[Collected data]
________________________

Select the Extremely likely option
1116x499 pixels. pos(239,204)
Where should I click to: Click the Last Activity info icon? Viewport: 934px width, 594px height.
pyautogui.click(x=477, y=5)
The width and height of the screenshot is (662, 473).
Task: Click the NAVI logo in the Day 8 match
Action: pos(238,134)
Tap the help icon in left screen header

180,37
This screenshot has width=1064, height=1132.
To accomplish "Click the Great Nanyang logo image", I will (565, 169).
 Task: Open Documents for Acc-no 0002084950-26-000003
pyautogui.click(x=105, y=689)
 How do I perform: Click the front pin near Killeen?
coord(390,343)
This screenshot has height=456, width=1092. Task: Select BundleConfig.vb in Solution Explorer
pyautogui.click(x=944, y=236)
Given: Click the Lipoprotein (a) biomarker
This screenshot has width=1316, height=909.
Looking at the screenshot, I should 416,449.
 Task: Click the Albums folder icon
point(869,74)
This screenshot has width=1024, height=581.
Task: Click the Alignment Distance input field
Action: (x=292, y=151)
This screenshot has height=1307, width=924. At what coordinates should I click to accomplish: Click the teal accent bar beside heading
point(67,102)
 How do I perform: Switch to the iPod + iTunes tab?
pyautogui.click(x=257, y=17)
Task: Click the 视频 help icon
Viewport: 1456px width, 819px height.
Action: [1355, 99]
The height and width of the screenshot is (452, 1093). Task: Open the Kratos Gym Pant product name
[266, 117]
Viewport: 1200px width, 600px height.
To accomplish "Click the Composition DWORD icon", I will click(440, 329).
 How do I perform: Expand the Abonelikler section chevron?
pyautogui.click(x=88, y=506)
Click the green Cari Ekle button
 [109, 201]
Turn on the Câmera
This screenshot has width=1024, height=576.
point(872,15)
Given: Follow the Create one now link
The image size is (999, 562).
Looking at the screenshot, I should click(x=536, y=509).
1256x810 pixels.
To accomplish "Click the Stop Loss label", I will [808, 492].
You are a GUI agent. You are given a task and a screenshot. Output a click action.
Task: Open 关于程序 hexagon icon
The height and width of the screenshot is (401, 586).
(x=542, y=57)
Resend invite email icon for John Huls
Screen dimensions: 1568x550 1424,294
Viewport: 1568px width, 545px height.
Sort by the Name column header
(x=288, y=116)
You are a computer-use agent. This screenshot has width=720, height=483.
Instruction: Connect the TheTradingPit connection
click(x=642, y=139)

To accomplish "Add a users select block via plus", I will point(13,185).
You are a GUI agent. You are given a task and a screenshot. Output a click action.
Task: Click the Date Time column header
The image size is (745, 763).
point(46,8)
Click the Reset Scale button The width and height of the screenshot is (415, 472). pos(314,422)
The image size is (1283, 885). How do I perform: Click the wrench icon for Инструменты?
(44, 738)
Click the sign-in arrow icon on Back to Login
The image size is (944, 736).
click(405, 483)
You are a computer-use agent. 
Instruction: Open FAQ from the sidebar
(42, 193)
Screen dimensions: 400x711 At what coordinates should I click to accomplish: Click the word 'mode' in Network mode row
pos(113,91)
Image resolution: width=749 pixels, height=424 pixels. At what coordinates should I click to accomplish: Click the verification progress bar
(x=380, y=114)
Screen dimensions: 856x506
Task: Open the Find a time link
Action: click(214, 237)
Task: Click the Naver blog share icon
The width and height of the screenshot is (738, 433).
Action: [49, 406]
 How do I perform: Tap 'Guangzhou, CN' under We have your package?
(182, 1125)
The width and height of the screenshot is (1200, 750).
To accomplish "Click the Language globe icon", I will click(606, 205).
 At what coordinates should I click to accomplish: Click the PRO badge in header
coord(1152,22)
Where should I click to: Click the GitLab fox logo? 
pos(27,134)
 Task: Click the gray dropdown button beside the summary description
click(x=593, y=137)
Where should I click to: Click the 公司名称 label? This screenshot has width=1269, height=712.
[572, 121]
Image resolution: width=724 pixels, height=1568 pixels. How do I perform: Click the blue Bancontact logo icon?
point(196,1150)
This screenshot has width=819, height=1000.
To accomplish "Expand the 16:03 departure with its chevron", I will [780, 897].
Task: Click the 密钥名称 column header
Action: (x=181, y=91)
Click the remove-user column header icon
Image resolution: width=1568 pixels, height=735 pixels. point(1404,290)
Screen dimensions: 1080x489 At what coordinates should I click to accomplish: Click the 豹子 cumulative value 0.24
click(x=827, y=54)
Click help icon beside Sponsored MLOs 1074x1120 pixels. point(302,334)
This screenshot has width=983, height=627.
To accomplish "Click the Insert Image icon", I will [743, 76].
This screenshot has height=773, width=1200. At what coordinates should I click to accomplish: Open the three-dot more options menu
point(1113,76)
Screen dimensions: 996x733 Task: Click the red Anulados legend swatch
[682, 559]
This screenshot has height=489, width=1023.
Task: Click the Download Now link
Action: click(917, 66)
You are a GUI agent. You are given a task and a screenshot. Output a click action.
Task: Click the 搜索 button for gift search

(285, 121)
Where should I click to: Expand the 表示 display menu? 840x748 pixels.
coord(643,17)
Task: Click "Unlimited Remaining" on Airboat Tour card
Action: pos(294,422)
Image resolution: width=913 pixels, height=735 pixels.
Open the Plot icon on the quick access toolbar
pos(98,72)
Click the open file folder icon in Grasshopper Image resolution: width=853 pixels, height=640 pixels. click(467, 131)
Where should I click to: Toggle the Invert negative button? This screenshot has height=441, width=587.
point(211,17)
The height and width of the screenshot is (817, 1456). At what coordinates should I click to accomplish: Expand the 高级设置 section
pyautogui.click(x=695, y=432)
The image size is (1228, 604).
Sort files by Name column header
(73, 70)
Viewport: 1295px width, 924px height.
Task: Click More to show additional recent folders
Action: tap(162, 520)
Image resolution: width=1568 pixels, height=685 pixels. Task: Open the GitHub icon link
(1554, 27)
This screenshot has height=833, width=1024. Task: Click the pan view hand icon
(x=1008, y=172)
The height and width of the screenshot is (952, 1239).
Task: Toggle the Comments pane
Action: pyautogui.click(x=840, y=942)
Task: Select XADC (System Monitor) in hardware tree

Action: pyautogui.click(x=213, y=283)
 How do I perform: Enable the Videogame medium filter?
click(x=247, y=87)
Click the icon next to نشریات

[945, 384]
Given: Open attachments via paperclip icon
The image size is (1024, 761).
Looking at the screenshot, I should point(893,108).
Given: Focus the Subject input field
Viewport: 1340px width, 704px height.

________________________

**Task item**
Return the entries above word for word.

**Task answer**
Select the Extremely likely option
1116x499 pixels. pos(239,204)
Where should I click to: Click the Last Activity info icon? Viewport: 934px width, 594px height.
pyautogui.click(x=477, y=5)
The width and height of the screenshot is (662, 473).
Task: Click the NAVI logo in the Day 8 match
Action: pos(238,134)
Tap the help icon in left screen header

180,37
This screenshot has width=1064, height=1132.
To accomplish "Click the Great Nanyang logo image", I will (565, 169).
 Task: Open Documents for Acc-no 0002084950-26-000003
pyautogui.click(x=105, y=689)
 How do I perform: Click the front pin near Killeen?
coord(390,343)
This screenshot has height=456, width=1092. Task: Select BundleConfig.vb in Solution Explorer
pyautogui.click(x=944, y=236)
Given: Click the Lipoprotein (a) biomarker
This screenshot has width=1316, height=909.
Looking at the screenshot, I should 416,449.
 Task: Click the Albums folder icon
point(869,74)
This screenshot has width=1024, height=581.
Task: Click the Alignment Distance input field
Action: (x=292, y=151)
This screenshot has height=1307, width=924. At what coordinates should I click to accomplish: Click the teal accent bar beside heading
point(67,102)
 How do I perform: Switch to the iPod + iTunes tab?
pyautogui.click(x=257, y=17)
Task: Click the 视频 help icon
Viewport: 1456px width, 819px height.
Action: [1355, 99]
The height and width of the screenshot is (452, 1093). Task: Open the Kratos Gym Pant product name
[266, 117]
Viewport: 1200px width, 600px height.
To accomplish "Click the Composition DWORD icon", I will click(440, 329).
 How do I perform: Expand the Abonelikler section chevron?
pyautogui.click(x=88, y=506)
Click the green Cari Ekle button
 [109, 201]
Turn on the Câmera
This screenshot has width=1024, height=576.
point(872,15)
Given: Follow the Create one now link
The image size is (999, 562).
Looking at the screenshot, I should click(x=536, y=509).
1256x810 pixels.
To accomplish "Click the Stop Loss label", I will [808, 492].
You are a GUI agent. You are given a task and a screenshot. Output a click action.
Task: Open 关于程序 hexagon icon
The height and width of the screenshot is (401, 586).
(x=542, y=57)
Resend invite email icon for John Huls
Screen dimensions: 1568x550 1424,294
Viewport: 1568px width, 545px height.
Sort by the Name column header
(x=288, y=116)
You are a computer-use agent. This screenshot has width=720, height=483.
Instruction: Connect the TheTradingPit connection
click(x=642, y=139)

To accomplish "Add a users select block via plus", I will point(13,185).
You are a GUI agent. You are given a task and a screenshot. Output a click action.
Task: Click the Date Time column header
The image size is (745, 763).
point(46,8)
Click the Reset Scale button The width and height of the screenshot is (415, 472). pos(314,422)
The image size is (1283, 885). How do I perform: Click the wrench icon for Инструменты?
(44, 738)
Click the sign-in arrow icon on Back to Login
The image size is (944, 736).
click(405, 483)
You are a computer-use agent. 
Instruction: Open FAQ from the sidebar
(42, 193)
Screen dimensions: 400x711 At what coordinates should I click to accomplish: Click the word 'mode' in Network mode row
pos(113,91)
Image resolution: width=749 pixels, height=424 pixels. At what coordinates should I click to accomplish: Click the verification progress bar
(x=380, y=114)
Screen dimensions: 856x506
Task: Open the Find a time link
Action: click(214, 237)
Task: Click the Naver blog share icon
The width and height of the screenshot is (738, 433).
Action: [49, 406]
 How do I perform: Tap 'Guangzhou, CN' under We have your package?
(182, 1125)
The width and height of the screenshot is (1200, 750).
To accomplish "Click the Language globe icon", I will click(606, 205).
 At what coordinates should I click to accomplish: Click the PRO badge in header
coord(1152,22)
Where should I click to: Click the GitLab fox logo? 
pos(27,134)
 Task: Click the gray dropdown button beside the summary description
click(x=593, y=137)
Where should I click to: Click the 公司名称 label? This screenshot has width=1269, height=712.
[572, 121]
Image resolution: width=724 pixels, height=1568 pixels. How do I perform: Click the blue Bancontact logo icon?
point(196,1150)
This screenshot has width=819, height=1000.
To accomplish "Expand the 16:03 departure with its chevron", I will [780, 897].
Task: Click the 密钥名称 column header
Action: (x=181, y=91)
Click the remove-user column header icon
Image resolution: width=1568 pixels, height=735 pixels. point(1404,290)
Screen dimensions: 1080x489 At what coordinates should I click to accomplish: Click the 豹子 cumulative value 0.24
click(x=827, y=54)
Click help icon beside Sponsored MLOs 1074x1120 pixels. point(302,334)
This screenshot has width=983, height=627.
To accomplish "Click the Insert Image icon", I will [743, 76].
This screenshot has height=773, width=1200. At what coordinates should I click to accomplish: Open the three-dot more options menu
point(1113,76)
Screen dimensions: 996x733 Task: Click the red Anulados legend swatch
[682, 559]
This screenshot has height=489, width=1023.
Task: Click the Download Now link
Action: click(917, 66)
You are a GUI agent. You are given a task and a screenshot. Output a click action.
Task: Click the 搜索 button for gift search

(285, 121)
Where should I click to: Expand the 表示 display menu? 840x748 pixels.
coord(643,17)
Task: Click "Unlimited Remaining" on Airboat Tour card
Action: pos(294,422)
Image resolution: width=913 pixels, height=735 pixels.
Open the Plot icon on the quick access toolbar
pos(98,72)
Click the open file folder icon in Grasshopper Image resolution: width=853 pixels, height=640 pixels. click(467, 131)
Where should I click to: Toggle the Invert negative button? This screenshot has height=441, width=587.
point(211,17)
The height and width of the screenshot is (817, 1456). At what coordinates should I click to accomplish: Expand the 高级设置 section
pyautogui.click(x=695, y=432)
The image size is (1228, 604).
Sort files by Name column header
(73, 70)
Viewport: 1295px width, 924px height.
Task: Click More to show additional recent folders
Action: tap(162, 520)
Image resolution: width=1568 pixels, height=685 pixels. Task: Open the GitHub icon link
(1554, 27)
This screenshot has height=833, width=1024. Task: Click the pan view hand icon
(x=1008, y=172)
The height and width of the screenshot is (952, 1239).
Task: Toggle the Comments pane
Action: pyautogui.click(x=840, y=942)
Task: Select XADC (System Monitor) in hardware tree

Action: pyautogui.click(x=213, y=283)
 How do I perform: Enable the Videogame medium filter?
click(x=247, y=87)
Click the icon next to نشریات

[945, 384]
Given: Open attachments via paperclip icon
The image size is (1024, 761).
Looking at the screenshot, I should point(893,108).
Given: Focus the Subject input field
Viewport: 1340px width, 704px height.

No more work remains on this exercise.